##### MATERIAL TO PROCESS

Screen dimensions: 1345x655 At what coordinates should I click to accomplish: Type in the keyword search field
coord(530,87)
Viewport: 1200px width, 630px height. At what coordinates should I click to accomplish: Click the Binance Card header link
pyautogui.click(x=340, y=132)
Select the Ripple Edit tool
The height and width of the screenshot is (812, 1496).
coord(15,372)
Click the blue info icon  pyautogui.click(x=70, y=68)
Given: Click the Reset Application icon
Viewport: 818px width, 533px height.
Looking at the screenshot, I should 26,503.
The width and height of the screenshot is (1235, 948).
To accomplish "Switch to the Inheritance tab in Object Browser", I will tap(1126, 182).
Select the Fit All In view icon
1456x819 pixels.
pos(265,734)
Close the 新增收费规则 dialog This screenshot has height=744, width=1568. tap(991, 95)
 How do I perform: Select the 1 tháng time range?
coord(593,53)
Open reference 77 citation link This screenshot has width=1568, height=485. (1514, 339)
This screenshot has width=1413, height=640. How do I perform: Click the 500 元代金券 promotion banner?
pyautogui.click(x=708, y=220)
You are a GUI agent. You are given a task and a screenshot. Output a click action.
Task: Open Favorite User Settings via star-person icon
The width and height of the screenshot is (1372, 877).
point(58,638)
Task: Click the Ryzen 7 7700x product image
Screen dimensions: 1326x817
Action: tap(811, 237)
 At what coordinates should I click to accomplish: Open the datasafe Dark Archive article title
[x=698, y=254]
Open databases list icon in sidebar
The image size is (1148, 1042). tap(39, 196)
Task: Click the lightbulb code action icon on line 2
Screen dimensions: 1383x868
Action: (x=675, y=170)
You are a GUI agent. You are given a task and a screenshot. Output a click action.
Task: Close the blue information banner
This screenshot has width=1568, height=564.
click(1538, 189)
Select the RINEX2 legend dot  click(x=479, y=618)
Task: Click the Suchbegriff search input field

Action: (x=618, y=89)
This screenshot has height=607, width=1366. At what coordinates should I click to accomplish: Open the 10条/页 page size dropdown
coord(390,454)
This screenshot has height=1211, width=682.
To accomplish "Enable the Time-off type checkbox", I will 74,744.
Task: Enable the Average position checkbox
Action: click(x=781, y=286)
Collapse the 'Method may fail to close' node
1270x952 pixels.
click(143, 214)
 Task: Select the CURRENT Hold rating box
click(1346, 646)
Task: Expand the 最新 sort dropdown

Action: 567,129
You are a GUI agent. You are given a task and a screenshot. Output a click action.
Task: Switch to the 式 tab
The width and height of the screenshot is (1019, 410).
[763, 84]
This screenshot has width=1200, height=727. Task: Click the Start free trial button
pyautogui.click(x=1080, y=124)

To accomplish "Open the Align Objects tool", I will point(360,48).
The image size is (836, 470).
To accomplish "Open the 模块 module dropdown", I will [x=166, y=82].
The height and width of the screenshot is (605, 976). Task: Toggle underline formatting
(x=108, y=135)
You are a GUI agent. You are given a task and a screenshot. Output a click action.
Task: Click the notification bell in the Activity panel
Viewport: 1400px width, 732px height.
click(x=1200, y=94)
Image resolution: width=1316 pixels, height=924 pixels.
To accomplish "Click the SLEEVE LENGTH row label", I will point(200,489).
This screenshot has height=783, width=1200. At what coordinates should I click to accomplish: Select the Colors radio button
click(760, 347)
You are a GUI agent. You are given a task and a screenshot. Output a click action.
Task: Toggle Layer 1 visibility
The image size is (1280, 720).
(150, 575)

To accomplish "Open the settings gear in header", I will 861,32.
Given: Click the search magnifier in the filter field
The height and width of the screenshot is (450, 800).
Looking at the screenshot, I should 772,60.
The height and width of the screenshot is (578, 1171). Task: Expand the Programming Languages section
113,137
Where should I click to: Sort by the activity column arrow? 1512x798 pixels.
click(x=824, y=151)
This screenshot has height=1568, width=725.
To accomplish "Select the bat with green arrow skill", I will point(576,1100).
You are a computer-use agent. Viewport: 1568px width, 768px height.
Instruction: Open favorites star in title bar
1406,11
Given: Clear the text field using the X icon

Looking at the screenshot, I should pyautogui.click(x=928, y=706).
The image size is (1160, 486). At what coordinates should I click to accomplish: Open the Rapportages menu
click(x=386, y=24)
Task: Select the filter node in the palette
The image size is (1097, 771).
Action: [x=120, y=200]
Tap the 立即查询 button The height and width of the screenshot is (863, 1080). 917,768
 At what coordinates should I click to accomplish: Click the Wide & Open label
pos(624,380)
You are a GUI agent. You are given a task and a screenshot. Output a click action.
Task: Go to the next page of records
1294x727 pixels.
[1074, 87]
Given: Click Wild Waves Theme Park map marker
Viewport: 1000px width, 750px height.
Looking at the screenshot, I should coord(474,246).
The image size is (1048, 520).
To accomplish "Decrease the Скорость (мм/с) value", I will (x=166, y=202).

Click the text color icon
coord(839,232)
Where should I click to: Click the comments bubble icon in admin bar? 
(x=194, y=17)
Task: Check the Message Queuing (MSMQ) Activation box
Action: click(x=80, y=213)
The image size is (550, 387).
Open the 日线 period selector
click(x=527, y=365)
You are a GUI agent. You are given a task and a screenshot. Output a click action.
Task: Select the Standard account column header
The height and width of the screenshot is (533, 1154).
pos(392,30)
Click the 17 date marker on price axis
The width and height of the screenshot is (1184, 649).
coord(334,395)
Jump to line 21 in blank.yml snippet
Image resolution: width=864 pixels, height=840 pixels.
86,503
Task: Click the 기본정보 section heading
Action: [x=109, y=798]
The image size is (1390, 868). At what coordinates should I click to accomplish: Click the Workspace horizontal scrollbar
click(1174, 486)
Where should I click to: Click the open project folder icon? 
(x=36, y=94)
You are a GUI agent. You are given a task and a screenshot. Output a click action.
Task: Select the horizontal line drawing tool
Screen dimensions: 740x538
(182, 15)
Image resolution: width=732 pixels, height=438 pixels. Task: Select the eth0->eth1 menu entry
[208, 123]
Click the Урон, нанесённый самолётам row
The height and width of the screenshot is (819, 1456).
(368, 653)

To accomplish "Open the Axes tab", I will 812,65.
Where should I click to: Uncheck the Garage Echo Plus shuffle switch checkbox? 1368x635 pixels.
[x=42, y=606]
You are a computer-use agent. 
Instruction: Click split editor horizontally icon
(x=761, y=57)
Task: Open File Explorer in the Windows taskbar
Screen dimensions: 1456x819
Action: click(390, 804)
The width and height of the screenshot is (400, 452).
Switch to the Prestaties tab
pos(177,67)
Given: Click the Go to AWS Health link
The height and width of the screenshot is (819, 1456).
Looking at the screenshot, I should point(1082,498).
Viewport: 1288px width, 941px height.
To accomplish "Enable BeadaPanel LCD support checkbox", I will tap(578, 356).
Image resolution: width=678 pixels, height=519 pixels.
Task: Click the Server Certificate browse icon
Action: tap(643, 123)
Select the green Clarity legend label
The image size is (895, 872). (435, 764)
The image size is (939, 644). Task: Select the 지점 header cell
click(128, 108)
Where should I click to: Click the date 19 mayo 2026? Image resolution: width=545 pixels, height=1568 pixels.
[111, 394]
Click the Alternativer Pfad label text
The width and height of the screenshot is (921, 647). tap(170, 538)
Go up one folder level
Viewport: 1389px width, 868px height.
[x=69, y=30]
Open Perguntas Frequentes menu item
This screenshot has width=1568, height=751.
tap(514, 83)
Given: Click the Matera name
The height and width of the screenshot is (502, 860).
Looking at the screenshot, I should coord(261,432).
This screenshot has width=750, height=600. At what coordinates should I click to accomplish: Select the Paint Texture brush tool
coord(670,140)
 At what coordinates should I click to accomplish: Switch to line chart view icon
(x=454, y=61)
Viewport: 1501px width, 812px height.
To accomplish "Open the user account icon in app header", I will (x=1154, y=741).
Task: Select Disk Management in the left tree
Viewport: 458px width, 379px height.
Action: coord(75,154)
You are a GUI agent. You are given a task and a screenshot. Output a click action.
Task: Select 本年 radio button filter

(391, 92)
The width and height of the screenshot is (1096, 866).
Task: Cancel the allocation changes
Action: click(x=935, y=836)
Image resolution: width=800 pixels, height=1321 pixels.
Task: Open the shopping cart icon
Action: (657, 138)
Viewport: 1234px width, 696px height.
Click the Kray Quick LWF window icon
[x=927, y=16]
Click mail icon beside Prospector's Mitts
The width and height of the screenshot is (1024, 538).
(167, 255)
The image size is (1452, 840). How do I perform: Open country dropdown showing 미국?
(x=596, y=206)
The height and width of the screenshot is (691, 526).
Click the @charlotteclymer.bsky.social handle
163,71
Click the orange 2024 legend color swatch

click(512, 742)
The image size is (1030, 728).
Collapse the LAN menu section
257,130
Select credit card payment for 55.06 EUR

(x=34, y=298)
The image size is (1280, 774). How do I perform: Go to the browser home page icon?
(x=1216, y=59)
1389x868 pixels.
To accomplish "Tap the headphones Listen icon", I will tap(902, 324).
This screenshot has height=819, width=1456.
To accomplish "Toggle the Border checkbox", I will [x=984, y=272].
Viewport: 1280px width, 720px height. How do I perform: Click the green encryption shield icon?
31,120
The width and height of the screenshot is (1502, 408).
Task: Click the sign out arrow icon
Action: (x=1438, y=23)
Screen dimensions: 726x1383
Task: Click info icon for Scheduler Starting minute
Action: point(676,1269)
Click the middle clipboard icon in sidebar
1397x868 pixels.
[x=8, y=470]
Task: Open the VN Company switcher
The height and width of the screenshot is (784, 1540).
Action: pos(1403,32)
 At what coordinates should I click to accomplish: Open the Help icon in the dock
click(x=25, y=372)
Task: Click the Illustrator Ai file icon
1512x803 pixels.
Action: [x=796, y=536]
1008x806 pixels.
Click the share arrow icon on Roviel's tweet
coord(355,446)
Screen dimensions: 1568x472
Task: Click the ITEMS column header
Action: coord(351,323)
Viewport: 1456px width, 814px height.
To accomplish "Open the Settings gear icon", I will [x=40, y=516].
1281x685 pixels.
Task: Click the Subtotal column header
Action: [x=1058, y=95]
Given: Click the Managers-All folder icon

##########

Starting at the first of the items and ending at the line containing "Open reference 77", write those lines again with "icon" swapped for "button" and everything else unchanged.

### TASK RESULT
Screen dimensions: 1345x655 At what coordinates should I click to accomplish: Type in the keyword search field
coord(530,87)
Viewport: 1200px width, 630px height. At what coordinates should I click to accomplish: Click the Binance Card header link
pyautogui.click(x=340, y=132)
Select the Ripple Edit tool
The height and width of the screenshot is (812, 1496).
coord(15,372)
Click the blue info button  pyautogui.click(x=70, y=68)
Given: Click the Reset Application button
Viewport: 818px width, 533px height.
Looking at the screenshot, I should 26,503.
The width and height of the screenshot is (1235, 948).
To accomplish "Switch to the Inheritance tab in Object Browser", I will tap(1126, 182).
Select the Fit All In view button
1456x819 pixels.
pos(265,734)
Close the 新增收费规则 dialog This screenshot has height=744, width=1568. tap(991, 95)
 How do I perform: Select the 1 tháng time range?
coord(593,53)
Open reference 77 citation link This screenshot has width=1568, height=485. (1514, 339)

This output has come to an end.